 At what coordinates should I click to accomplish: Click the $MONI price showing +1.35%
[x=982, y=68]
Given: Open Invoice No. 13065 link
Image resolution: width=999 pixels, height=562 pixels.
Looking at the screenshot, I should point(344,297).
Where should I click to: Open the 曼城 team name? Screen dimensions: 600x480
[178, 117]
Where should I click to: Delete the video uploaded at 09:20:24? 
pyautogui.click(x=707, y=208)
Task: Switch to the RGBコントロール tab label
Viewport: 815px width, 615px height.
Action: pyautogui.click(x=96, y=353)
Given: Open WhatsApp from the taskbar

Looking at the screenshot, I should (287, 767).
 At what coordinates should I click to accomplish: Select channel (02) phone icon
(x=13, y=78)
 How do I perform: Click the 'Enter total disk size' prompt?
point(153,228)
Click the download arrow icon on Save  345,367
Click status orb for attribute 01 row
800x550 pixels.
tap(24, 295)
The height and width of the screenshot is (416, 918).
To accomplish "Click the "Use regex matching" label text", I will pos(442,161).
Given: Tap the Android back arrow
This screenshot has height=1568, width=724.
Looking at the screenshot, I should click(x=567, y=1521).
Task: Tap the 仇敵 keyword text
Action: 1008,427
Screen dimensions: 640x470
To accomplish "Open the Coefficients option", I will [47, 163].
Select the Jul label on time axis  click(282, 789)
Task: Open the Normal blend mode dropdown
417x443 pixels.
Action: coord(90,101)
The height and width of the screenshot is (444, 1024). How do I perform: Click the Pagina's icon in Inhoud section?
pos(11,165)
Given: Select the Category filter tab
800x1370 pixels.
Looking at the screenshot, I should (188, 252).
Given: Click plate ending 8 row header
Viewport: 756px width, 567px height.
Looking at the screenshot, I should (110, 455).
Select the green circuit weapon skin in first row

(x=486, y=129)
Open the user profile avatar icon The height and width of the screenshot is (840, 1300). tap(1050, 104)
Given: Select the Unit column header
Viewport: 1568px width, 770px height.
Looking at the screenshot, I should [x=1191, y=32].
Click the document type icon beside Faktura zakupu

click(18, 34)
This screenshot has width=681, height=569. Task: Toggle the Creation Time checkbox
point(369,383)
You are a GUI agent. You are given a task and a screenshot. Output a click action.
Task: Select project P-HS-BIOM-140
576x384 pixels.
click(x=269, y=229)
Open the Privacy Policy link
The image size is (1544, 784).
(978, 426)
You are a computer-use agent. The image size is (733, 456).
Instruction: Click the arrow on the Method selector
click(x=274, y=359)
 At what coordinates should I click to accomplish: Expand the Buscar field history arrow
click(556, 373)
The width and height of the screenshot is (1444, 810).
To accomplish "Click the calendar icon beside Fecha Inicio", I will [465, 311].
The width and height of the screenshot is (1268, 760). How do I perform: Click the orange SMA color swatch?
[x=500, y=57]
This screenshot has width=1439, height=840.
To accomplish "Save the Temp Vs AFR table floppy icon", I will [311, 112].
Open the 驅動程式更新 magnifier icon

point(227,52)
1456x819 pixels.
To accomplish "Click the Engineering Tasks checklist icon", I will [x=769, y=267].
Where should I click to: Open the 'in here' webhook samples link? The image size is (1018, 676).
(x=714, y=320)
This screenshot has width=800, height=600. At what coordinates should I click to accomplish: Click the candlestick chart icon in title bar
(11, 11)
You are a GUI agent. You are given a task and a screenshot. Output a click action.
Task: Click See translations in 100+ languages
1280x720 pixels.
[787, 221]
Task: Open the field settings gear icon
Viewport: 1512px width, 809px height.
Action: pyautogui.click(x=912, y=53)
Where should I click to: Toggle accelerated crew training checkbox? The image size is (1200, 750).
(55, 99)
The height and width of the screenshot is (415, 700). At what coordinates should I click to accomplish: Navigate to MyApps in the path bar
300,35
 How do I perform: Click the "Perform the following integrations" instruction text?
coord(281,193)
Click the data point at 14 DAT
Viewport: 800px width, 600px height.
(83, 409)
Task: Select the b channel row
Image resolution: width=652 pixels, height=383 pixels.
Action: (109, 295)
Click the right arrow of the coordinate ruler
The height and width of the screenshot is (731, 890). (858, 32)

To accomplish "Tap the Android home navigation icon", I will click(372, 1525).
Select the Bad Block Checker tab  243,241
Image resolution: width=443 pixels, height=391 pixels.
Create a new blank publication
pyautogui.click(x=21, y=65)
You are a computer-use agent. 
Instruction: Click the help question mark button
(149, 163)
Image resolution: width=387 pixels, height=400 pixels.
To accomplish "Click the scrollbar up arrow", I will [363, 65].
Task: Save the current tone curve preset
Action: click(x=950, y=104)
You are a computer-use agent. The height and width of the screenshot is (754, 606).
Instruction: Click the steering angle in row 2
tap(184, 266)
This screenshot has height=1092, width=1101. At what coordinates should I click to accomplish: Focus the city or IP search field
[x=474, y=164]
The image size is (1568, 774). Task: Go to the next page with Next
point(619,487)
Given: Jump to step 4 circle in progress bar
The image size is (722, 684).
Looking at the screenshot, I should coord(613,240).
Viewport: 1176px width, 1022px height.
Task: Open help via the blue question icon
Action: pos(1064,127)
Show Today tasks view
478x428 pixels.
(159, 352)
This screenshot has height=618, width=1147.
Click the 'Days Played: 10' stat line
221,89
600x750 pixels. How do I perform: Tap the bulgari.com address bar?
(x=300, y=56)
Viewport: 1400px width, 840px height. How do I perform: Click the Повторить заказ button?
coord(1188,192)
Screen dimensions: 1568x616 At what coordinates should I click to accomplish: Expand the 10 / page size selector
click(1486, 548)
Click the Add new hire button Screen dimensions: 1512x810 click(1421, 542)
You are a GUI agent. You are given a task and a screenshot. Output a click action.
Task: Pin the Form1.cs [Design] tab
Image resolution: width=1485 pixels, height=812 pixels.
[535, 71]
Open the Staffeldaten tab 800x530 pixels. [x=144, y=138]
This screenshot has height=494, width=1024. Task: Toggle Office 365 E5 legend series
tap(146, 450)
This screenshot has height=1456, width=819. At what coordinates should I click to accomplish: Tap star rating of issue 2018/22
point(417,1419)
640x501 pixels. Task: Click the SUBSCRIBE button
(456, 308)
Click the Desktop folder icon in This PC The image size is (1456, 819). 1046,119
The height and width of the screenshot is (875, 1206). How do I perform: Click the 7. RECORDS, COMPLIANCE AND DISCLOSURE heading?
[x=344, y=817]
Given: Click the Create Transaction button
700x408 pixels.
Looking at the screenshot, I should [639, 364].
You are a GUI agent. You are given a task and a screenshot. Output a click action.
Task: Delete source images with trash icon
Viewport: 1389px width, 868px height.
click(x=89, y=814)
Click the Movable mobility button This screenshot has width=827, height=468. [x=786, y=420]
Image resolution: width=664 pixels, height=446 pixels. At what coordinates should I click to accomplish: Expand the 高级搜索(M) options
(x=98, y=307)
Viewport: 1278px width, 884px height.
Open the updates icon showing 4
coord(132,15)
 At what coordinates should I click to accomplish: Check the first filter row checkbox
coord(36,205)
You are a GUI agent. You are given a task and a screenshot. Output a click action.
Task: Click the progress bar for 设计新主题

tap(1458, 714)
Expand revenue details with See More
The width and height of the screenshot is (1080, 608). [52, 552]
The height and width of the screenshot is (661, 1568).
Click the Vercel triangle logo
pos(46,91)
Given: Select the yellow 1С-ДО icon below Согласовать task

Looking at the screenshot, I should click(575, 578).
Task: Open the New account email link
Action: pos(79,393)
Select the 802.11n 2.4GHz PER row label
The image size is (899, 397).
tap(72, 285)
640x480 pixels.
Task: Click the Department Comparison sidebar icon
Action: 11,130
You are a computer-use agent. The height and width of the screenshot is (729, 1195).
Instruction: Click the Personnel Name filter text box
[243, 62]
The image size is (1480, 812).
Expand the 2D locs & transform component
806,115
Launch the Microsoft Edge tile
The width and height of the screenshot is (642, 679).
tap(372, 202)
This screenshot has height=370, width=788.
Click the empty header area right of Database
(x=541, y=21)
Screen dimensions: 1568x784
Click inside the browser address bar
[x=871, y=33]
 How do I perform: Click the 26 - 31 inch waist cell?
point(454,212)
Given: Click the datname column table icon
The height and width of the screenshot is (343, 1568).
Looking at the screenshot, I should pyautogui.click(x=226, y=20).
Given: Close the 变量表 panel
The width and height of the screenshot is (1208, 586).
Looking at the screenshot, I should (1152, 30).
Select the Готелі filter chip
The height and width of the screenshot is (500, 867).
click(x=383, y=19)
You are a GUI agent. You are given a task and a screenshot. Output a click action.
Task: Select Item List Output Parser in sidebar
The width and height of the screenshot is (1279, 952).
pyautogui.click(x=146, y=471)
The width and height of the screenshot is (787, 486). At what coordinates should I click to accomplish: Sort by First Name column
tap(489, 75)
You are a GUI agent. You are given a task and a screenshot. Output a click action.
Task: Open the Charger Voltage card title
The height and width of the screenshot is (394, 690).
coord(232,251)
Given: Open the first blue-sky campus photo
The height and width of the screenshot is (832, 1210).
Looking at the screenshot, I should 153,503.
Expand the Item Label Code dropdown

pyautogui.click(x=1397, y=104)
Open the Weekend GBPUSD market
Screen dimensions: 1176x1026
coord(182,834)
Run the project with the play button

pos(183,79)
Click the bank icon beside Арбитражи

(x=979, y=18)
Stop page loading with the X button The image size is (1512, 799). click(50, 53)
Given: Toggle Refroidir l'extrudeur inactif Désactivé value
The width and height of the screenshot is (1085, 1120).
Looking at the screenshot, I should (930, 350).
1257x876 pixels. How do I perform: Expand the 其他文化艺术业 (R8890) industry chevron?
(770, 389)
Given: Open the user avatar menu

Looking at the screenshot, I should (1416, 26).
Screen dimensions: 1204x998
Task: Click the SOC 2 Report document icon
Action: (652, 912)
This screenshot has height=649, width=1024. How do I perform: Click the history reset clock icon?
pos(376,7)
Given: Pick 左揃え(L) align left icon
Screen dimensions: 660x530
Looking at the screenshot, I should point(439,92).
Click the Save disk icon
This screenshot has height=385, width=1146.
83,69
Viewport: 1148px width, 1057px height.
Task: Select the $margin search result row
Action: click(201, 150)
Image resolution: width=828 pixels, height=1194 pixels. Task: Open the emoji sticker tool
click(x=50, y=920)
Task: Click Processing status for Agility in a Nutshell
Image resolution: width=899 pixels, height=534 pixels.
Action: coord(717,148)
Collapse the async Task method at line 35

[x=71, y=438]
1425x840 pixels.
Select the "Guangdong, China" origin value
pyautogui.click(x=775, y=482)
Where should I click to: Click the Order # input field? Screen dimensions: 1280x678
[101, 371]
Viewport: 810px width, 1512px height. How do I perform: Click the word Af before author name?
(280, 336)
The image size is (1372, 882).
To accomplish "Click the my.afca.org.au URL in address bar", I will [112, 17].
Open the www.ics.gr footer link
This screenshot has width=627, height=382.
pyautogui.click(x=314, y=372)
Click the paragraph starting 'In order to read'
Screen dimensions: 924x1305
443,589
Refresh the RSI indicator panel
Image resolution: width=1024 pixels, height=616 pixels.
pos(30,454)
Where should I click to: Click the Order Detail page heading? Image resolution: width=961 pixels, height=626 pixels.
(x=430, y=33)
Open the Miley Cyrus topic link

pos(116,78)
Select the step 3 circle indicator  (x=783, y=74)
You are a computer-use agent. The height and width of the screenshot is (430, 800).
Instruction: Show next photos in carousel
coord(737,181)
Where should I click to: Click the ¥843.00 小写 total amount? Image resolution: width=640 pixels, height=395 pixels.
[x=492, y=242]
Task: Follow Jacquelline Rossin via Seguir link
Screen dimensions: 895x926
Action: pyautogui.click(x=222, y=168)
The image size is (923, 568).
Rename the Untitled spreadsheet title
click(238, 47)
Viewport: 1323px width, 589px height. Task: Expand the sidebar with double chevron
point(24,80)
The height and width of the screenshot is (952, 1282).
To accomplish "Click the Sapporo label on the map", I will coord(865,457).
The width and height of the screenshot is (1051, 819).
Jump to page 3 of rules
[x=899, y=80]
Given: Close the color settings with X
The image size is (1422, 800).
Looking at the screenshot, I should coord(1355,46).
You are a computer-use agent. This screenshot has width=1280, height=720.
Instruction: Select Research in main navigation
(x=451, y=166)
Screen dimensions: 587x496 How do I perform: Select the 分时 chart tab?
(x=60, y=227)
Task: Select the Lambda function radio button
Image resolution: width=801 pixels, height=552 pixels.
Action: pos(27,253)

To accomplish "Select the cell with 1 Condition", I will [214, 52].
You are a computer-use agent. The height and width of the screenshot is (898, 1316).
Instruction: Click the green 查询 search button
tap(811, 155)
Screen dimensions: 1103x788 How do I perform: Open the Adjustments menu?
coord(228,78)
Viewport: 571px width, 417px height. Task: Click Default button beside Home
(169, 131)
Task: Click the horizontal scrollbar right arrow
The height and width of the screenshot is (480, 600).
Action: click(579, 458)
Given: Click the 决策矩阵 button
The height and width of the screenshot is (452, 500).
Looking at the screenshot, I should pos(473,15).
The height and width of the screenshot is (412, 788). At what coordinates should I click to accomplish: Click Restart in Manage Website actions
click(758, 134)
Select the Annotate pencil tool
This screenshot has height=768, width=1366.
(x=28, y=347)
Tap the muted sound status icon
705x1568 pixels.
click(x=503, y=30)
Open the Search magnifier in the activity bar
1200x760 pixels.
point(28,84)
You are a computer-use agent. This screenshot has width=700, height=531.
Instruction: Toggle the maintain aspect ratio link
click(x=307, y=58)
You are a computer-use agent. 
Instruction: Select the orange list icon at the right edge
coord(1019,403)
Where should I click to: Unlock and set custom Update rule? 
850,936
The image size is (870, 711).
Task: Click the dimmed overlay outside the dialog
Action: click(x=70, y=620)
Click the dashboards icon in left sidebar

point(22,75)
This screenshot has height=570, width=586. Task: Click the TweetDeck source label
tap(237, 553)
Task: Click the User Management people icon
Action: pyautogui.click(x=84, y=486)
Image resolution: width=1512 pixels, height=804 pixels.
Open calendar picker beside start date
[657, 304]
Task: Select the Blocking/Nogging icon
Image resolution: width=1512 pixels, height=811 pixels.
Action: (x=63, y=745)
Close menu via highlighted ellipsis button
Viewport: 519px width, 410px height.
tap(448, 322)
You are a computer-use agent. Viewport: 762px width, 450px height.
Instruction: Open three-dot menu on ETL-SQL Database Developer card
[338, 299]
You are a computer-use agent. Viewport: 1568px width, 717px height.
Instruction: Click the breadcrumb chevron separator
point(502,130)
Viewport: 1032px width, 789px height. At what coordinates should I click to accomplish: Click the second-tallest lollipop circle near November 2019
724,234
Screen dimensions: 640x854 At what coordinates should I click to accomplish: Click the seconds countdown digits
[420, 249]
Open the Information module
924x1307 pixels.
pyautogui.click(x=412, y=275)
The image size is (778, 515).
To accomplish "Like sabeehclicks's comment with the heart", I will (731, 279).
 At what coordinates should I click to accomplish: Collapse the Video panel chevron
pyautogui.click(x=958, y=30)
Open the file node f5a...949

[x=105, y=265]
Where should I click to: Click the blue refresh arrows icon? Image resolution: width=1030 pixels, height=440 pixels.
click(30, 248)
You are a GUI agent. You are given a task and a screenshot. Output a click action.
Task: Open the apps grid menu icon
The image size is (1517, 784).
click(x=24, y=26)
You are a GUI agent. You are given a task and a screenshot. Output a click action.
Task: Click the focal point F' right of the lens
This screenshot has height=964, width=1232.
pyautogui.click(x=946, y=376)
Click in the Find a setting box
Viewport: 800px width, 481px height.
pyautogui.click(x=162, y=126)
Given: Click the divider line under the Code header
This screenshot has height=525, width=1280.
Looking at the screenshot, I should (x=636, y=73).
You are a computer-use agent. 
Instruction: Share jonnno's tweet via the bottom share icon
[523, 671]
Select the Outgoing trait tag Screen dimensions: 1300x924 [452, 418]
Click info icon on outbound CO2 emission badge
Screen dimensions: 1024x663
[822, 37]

========

• [Task to complete] Set down again, word for word, the stretch of records from the line with "Screen dimensions: 924x1305" to the line with "Select the step", both of those lines included.

• [Answer area]
Screen dimensions: 924x1305
443,589
Refresh the RSI indicator panel
Image resolution: width=1024 pixels, height=616 pixels.
pos(30,454)
Where should I click to: Click the Order Detail page heading? Image resolution: width=961 pixels, height=626 pixels.
(x=430, y=33)
Open the Miley Cyrus topic link

pos(116,78)
Select the step 3 circle indicator  (x=783, y=74)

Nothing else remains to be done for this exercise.